(Please read from the start)
“The sewer system we found beneath the bathhouse was more suggestive. The sewer was high enough for an adult to stand up inside it. The whole system had been clogged and had gone out of use by the sixth century A.D. The sewer was filled with rubbish of all kinds, including potsherds, coins and animal bones.
In addition, the shallow gutter that ran below and along the line of the sewer was filled with the skeletons of about a hundred babies. Analysis of these remains by physical anthropologists Patricia Smith and Gila Kahila indicated that the infants were newborns, discarded within a day of birth. Analysis of teeth that had not yet erupted revealed bloodstains, indicating that the infants were either strangled or drowned. Because the infant remains were found in the gutter of the sewer, it seems likely that they were intentionally drowned.”
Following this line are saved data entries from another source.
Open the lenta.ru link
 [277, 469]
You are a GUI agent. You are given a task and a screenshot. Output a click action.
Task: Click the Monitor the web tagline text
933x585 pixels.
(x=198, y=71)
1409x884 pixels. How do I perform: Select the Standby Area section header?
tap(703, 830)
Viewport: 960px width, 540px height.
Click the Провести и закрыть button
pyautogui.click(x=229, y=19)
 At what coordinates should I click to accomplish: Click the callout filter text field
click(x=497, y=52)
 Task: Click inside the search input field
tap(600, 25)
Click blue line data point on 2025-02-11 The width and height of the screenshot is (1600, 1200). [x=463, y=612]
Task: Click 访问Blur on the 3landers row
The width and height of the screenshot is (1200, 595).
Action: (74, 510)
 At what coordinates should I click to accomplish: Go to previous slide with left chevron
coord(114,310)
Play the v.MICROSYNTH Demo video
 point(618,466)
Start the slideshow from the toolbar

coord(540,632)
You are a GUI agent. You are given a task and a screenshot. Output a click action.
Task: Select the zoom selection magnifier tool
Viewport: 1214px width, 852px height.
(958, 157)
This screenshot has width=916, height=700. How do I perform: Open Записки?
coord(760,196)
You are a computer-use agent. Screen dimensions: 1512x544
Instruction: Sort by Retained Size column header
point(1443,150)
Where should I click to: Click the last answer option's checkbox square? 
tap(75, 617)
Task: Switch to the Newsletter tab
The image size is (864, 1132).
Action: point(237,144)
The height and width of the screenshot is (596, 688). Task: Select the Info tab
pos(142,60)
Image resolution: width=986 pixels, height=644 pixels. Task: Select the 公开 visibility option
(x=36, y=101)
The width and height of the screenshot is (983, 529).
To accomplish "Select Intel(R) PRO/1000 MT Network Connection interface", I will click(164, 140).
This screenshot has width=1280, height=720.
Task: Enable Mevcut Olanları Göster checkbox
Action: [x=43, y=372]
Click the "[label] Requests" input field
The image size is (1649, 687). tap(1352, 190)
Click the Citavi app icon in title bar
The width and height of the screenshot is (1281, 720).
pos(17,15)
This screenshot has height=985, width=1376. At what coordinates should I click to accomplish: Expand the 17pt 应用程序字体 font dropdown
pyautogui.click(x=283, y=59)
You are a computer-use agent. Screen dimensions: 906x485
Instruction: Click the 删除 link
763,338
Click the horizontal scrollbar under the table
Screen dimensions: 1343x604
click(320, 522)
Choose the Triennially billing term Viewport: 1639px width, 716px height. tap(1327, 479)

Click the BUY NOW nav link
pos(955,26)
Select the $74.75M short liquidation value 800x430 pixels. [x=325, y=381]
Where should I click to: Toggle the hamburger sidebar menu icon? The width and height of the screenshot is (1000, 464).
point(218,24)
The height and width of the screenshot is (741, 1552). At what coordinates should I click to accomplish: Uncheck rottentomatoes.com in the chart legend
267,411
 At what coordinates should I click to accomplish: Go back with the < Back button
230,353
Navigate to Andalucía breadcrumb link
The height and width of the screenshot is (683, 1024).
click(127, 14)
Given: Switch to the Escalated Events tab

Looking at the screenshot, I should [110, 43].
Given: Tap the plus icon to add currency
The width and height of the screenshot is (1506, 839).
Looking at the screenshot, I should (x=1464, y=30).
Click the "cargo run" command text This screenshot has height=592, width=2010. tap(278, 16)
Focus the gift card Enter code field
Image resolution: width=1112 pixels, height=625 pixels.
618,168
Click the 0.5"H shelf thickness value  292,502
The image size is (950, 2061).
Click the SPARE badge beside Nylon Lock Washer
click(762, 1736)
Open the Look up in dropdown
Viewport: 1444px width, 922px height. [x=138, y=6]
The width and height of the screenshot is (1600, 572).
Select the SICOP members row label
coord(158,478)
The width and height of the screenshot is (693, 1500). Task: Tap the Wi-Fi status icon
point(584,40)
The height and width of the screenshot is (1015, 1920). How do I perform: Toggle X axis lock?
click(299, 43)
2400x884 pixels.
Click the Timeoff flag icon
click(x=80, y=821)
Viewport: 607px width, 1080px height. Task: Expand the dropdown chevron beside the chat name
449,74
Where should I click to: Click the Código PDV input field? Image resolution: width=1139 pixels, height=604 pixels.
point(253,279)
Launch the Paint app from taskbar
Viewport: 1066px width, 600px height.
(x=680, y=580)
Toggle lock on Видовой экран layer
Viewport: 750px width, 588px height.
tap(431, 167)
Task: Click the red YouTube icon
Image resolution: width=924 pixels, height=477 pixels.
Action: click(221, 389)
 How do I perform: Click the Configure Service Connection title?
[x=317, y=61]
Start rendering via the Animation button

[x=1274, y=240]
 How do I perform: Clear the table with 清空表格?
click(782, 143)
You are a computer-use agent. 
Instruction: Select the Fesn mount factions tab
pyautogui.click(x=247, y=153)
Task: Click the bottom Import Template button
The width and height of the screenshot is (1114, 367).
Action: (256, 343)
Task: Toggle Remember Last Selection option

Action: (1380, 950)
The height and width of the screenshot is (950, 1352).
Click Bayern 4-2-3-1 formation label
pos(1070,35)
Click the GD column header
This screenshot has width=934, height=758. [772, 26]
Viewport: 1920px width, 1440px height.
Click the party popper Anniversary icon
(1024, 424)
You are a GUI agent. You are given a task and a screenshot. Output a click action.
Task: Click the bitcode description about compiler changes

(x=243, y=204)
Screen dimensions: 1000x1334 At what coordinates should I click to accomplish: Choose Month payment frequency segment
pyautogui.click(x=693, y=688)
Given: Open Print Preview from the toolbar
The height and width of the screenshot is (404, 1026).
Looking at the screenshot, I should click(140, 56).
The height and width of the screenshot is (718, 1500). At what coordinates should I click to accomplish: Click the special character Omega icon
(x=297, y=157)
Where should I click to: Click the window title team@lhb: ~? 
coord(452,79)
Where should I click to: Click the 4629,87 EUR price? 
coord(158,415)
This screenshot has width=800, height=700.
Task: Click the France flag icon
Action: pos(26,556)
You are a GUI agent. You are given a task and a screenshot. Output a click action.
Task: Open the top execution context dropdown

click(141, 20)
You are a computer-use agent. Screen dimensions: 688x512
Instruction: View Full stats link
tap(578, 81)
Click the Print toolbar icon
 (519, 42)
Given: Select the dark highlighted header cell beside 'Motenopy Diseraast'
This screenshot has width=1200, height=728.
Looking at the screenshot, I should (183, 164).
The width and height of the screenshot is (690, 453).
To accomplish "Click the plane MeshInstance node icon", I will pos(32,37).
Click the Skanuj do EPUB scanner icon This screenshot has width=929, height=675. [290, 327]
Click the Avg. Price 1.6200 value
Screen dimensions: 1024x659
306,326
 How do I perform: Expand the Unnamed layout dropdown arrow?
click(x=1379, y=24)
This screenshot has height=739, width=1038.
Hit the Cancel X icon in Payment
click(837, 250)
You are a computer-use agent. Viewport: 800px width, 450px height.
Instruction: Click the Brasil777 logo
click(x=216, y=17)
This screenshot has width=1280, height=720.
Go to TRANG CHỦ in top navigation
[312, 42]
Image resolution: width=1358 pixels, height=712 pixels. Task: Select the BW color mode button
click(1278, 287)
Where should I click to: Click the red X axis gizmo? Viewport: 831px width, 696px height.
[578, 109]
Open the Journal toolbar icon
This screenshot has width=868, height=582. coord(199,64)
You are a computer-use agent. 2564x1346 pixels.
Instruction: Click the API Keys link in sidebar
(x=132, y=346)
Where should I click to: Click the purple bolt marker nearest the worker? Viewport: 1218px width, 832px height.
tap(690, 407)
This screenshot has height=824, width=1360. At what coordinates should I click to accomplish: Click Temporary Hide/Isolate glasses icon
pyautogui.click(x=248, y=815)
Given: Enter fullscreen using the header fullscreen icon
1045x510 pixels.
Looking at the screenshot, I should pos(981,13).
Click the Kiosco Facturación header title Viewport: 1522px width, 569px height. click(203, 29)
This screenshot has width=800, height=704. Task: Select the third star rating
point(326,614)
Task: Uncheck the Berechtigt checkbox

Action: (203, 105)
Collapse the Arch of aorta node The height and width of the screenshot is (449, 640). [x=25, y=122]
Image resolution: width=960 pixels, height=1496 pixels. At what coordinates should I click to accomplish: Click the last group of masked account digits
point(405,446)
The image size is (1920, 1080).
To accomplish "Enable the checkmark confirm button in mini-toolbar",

>> Amazing how Smith accepts the analysis of the teeth of these “murdered” children, but refuses that of the buried children in Carthage. Poor kids, thrown like that in the sewer. The mothers didn’t care about them one zit to throw them in that dirty, filthy, bacteria infested place. Here, if we compare how the dead infants were treated after death = tossed into the sewer; and how the Carthaginians treated their dead infants = cremated, buried in urns thena stele was placed on top with a vow = inscription on it while the priest prayed and a religious burial ritual was performed by him. All of the things done to bury the dead infants and children in Carthage are costly anons and in the same time they project the care given by the parents to their dead child. While here, in the bath house, it’s the easiest, nastiest and cheapest way to get rid of an unwanted infant and it projects the lack of care the mother had towards this child since it lived for an extremely short amount of time. The signs of death here are clear = it was premeditated murder to get rid of the infant. In Carthage, there are no such signs on the remains which could have helped us find out the cause of death of the children.
“For centuries, infanticide was an accepted practice for disposing of unwanted female babies—and, less often, male babies. This was especially true in ancient Roman society. In a letter (dated to June 17 of the year 1 B.C. by our calendar), a certain Hilarion writes to his wife Alis: “I ask and beg you to take good care of our baby son … If you are delivered of child [before I get home,] if it is a boy keep it; if a girl, discard it.”
>> Look at the beauty of this sentence and how it’s redirecting your thoughts towards the Romans to keep you away from associating this finding to the Jews, since Ashkelon , where this macabre discovery was made, is in Israel after all. They magically forgot to mention the Tophet of Jerusalem condemned by so many prophets and how king Josiah tried to shut it down and stop the practice of child sacrifice taking place there. In other words, it’s “look here not there” trick being played on your mind here anons.
“Knowing that the Ashkelon bathhouse was an unlikely institution for either the city’s Jews or Christians, both of whom were overwhelmingly “pro-natal,” we assumed the bathhouse/bordello made sense in a Roman context. There should, according to conventional wisdom and calculations, be more female than male babies discarded in the sewers of Ashkelon. This determination could not be made by the analysis usually used by physical anthropologists. It is impossible to determine the sex of prepubescent humans from skeletal observations alone: Such diagnostic features as the pelvis have not yet reached a significant developmental stage.”